Glacial Geology
Title | Glacial Geology PDF eBook |
Author | Matthew M. Bennett |
Publisher | John Wiley & Sons |
Pages | 407 |
Release | 2011-09-20 |
Genre | Science |
ISBN | 1119966698 |
The new Second Edition of Glacial Geology provides a modern, comprehensive summary of glacial geology and geomorphology. It is has been thoroughly revised and updated from the original First Edition. This book will appeal to all students interested in the landforms and sediments that make up glacial landscapes. The aim of the book is to outline glacial landforms and sediments and to provide the reader with the tools required to interpret glacial landscapes. It describes how glaciers work and how the processes of glacial erosion and deposition which operate within them are recorded in the glacial landscape. The Second Edition is presented in the same clear and concise format as the First Edition, providing detailed explanations that are not cluttered with unnecessary detail. Additions include a new chapter on Glaciations around the Globe, demonstrating the range of glacial environments present on Earth today and a new chapter on Palaeoglaciology, explaining how glacial landforms and sediments are used in ice-sheet reconstructions. Like the original book, text boxes are used throughout to explain key concepts and to introduce students to case study material from the glacial literature. Newly updated sections on Further Reading are also included at the end of each chapter to point the reader towards key references. The book is illustrated throughout with colour photographs and illustrations.

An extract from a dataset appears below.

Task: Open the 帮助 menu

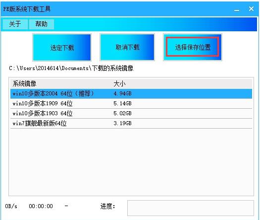Action: click(42, 24)
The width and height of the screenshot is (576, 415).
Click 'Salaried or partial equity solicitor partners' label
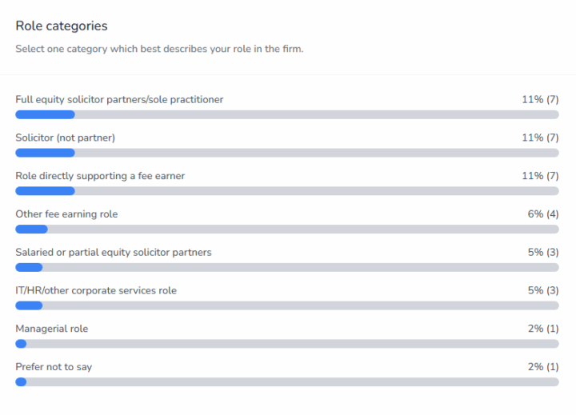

Glacial and Quaternary Geology
Title | Glacial and Quaternary Geology PDF eBook |
Author | Richard Foster Flint |
Publisher | John Wiley & Sons |
Pages | 910 |
Release | 1971 |
Genre | Science |
ISBN |
"This volume contains new materials which include stratigraphy, sea floor stratigraphy and isotopic geochemistry including radiometric dating. The work retains the conjunction of two entities: systematic treatment of "glacial geology" involving process and strategraphic, environmental and historical discussion of the Quaternary."
Glacial Geology
Title | Glacial Geology PDF eBook |
Author | N. Eyles |
Publisher | Elsevier |
Pages | 424 |
Release | 2013-10-22 |
Genre | Science |
ISBN | 1483286134 |
An introduction for courses that involve some knowledge of glacial geology and sediments of formerly glaciated terrains. The early chapters describe depositional processes at modern glacier and ice-sheet margins relating sediments and landforms in recurring "landsystems". Later chapters portray the distribution of these landsystems in Pleistocene glaciated terrains of the mid-latitudes, focussing on commonly encountered problems in various fields from stratigraphic and sedimentological investigations to construction problems relating to roads and dams. The resulting text is a summation of a large body of literature previously accessible only to specialists. A substantial reference list is complemented by cross-references throughout.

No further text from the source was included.